Jerusalem Film Festival Review: GREEN ROOM

The latest from the director of BLUE RUIN brings us a Nazi Patrick Stewart!

Can we all just agree that Jeremy Saulnier is one of the best and most exciting filmmakers working today? Three films in and it has become clear that Saulnier is something of a budding master, a director whose control of tension make his films thrilling endurance tests. But more than that, he’s a filmmaker with an understanding of his characters, a filmmaker who puts humanity in the center of his tension, and a filmmaker who knows just how valuable a good laugh is along the way.

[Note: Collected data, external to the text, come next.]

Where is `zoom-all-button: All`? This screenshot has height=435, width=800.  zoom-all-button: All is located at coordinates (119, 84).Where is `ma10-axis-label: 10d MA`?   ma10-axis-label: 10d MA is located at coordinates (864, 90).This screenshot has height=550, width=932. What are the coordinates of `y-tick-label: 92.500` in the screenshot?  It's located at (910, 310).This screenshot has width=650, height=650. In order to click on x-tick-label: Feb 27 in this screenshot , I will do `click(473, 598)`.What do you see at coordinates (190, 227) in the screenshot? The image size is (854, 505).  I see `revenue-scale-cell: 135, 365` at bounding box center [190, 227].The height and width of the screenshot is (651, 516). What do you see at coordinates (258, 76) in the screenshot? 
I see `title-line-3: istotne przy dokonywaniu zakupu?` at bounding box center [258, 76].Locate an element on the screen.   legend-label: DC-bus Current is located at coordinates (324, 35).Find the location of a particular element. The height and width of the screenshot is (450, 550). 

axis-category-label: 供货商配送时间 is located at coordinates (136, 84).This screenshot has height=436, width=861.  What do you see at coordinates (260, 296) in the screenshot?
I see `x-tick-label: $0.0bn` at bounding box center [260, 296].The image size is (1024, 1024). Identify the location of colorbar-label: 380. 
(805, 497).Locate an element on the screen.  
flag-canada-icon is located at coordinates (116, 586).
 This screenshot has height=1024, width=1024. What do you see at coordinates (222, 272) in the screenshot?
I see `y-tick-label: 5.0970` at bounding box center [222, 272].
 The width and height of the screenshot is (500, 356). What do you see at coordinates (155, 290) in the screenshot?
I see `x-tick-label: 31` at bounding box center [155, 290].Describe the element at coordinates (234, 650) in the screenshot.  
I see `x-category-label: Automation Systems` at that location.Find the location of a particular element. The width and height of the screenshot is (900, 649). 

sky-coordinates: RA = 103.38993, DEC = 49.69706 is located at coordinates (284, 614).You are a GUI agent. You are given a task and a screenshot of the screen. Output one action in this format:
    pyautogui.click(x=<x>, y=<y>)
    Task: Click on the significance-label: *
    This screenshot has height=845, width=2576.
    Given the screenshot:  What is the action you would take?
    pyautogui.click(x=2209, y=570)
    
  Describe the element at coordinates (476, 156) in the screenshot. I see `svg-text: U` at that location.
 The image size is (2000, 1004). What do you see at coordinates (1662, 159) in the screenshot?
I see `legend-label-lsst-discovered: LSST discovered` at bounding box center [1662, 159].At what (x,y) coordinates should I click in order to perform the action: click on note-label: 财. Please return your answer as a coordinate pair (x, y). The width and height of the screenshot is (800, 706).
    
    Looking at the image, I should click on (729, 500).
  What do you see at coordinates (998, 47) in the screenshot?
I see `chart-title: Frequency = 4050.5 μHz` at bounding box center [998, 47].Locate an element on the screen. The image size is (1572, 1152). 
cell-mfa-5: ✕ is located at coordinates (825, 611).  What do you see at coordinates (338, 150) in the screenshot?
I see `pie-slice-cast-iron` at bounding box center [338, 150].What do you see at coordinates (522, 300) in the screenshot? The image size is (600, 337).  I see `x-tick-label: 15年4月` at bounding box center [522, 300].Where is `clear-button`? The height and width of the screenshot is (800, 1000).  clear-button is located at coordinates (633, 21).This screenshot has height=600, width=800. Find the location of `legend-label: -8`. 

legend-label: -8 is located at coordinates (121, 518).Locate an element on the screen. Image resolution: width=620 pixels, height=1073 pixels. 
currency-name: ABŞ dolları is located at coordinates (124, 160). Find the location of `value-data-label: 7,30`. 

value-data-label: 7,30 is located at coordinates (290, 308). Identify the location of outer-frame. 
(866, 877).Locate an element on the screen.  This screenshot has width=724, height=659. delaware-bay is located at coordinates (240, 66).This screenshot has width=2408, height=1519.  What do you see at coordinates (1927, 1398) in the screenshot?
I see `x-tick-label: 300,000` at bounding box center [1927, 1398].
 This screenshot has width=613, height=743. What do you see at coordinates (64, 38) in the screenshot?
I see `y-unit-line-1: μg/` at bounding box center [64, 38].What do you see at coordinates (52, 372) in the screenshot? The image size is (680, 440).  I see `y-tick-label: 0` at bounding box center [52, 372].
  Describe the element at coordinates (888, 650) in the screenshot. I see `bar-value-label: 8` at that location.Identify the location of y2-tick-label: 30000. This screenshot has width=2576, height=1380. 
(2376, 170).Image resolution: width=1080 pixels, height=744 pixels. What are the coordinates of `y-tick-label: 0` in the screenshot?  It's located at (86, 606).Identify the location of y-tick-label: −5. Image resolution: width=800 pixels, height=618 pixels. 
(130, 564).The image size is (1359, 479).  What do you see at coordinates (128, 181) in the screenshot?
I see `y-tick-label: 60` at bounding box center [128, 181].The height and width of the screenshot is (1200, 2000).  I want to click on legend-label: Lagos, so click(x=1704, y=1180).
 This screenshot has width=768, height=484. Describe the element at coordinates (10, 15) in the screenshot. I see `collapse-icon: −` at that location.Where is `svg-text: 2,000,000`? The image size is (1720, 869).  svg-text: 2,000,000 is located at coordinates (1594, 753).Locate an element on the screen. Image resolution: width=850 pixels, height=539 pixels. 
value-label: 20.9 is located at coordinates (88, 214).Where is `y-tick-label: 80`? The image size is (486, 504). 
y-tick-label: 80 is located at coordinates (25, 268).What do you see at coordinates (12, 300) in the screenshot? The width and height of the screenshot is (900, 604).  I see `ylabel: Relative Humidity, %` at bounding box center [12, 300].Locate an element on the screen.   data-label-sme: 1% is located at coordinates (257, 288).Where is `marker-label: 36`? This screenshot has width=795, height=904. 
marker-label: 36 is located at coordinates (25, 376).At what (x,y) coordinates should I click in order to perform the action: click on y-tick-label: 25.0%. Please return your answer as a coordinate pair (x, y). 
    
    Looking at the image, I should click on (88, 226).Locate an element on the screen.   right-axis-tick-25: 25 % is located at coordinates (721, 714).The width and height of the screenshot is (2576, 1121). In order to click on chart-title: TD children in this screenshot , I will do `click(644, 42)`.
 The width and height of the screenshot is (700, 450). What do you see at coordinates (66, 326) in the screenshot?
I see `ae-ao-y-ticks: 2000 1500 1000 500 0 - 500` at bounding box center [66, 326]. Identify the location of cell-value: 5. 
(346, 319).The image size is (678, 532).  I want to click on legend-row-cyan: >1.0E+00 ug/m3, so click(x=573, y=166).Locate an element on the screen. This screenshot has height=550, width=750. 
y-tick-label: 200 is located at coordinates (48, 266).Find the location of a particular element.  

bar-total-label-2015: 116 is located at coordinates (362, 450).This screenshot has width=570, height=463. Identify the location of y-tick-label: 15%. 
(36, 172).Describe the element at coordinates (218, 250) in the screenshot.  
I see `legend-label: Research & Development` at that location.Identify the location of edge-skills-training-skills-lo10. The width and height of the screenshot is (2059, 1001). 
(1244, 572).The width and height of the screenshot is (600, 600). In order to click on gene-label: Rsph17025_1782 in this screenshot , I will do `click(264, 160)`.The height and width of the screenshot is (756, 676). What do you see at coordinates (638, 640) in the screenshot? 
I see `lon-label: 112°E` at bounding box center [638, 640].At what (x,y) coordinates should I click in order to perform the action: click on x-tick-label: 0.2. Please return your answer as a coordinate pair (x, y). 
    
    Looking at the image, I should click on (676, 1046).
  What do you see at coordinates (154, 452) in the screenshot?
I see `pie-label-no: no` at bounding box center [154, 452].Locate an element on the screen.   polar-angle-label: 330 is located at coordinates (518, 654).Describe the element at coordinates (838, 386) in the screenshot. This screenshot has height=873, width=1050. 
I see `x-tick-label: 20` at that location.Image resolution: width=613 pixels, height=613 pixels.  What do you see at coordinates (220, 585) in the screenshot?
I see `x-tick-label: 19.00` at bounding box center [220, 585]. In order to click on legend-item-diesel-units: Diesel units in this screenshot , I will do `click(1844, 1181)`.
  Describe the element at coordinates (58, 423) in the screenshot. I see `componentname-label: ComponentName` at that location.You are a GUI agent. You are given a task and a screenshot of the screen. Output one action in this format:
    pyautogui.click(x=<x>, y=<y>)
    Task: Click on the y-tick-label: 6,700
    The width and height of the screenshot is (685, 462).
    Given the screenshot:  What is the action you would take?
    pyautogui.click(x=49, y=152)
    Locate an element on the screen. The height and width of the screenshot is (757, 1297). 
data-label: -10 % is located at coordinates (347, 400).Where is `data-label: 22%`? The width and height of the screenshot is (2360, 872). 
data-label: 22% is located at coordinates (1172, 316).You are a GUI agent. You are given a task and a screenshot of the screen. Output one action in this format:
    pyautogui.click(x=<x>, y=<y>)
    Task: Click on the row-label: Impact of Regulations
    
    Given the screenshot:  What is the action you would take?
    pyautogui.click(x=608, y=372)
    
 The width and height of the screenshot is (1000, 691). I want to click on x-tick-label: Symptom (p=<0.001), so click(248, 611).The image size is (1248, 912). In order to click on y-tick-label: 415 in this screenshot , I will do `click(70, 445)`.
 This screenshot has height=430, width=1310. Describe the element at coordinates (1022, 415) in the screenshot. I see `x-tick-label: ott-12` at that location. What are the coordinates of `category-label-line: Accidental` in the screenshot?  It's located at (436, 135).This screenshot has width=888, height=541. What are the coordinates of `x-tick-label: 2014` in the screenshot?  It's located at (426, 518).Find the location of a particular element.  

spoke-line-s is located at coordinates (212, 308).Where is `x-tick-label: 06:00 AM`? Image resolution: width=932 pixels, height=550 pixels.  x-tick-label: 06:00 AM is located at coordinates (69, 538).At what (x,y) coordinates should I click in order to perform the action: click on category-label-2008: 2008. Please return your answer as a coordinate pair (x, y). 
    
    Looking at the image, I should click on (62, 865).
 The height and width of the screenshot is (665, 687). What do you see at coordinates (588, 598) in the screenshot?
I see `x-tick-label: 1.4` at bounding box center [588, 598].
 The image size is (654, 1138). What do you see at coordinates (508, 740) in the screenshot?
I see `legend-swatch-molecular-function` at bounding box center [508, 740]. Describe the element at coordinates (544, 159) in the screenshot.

His latest, Green Room, is a stunningly great siege film, a movie that had me sick to my stomach with anxiety. It may not have the rich thematic resonance of his last film, Blue Ruin, but that’s okay - he’s not making that movie again. He’s making a delightfully nasty entertainment, a gorgeously constructed little piece that expertly plays the audience - it’s a thrill ride in the absolute best sense of the term, the kind of tight thriller it takes a truly skilled filmmaker to create.

Anton Yelchin is Pat, the leader of the band Ain’t Rights, a punk group that’s touring the country in a beat up van, playing for beer money and Mexican food. They get an actual paying gig and they take it despite their reservations - it’s a matinee at a skinhead bar in the middle of nowhere. Despite being confrontational (the band opens with a cover of The Dead Kennedy’s Nazi Punks Fuck Off) everything goes well… until Pat walks in on a murder in the green room. Ain’t Rights ends up trapped in the green room as a small force of neo-Nazis prepares to kill them to keep it all quiet.

The leader of that group is Sir Patrick Stewart, giving white supremacist Darcy a chilling intelligence and calm. This isn’t Stewart doing an over-the-top villain but rather creating a man whose calculating violence is far more terrifying than any burst of white power rage. He’s thoughtful, careful and ruthless.

Saulnier, who wrote and directed the film, gives us characters we can care about. Pat isn’t a hero, and when he’s grotesquely wounded early in the film he reacts with the sort of blubbering we hate to admit would come out of us as well. The rest of the band is well-cast, with Alia Shawkat as the thinker of the group and Scott Pilgrim’s Mark Webber as the one guy in the band who can fight. Imogen Poots is fantastic as the Chelsea haired white supremacist who finds herself stuck with the band, and Macon Blair returns from Blue Ruin to play Gabe, Darcy’s endlessly regretful right hand man. Each of these characters - and even many of the secondary skinheads - feel real and complete, not like cannon fodder waiting to get offed in sometimes truly gruesome ways.

The pacing of the film is absolutely perfect, with Saulnier making everything impossibly tense before deflating it all enough to allow you to catch your breath. As the film hits the third act you feel wrung out, like you’ve been through a night of survival horror yourself, and the movie’s finale has an exhausted feel that is perfect beneath grungy grey Pacific Northwest dawn skies. It’s a complete experience that will send you staggering out of the theater.

If Blue Ruin examined the futility of violence, Green Room sees Saulnier poking around at the edges of its righteousness; this film has fewer shades of grey than Blue Ruin, which forced its lead to be confronted with the humanity of the family he wanted to annihilate, but Saulnier still manages to get some murkiness into his morality. Yes, it’s wonderful seeing skinheads get theirs, but at the same time he presents a picture of young men who are misled and confused. He never quite lets us off the hook for enjoying the moments when Nazis meet their splattery ends.

What I love most about Green Room is that it’s so different from Blue Ruin while also clearly being the product of the same filmmaker. Saulnier isn’t just doing the same thing again and again, and here he’s letting loose in something more like a conventional thriller than Blue Ruin’s meditation on revenge. That doesn’t mean Green Room is any less intelligent or deep, but simply that it’s going for a very different effect. Each of his movies have been different so far, and I am incredibly excited to see what this extraordinary director brings us next.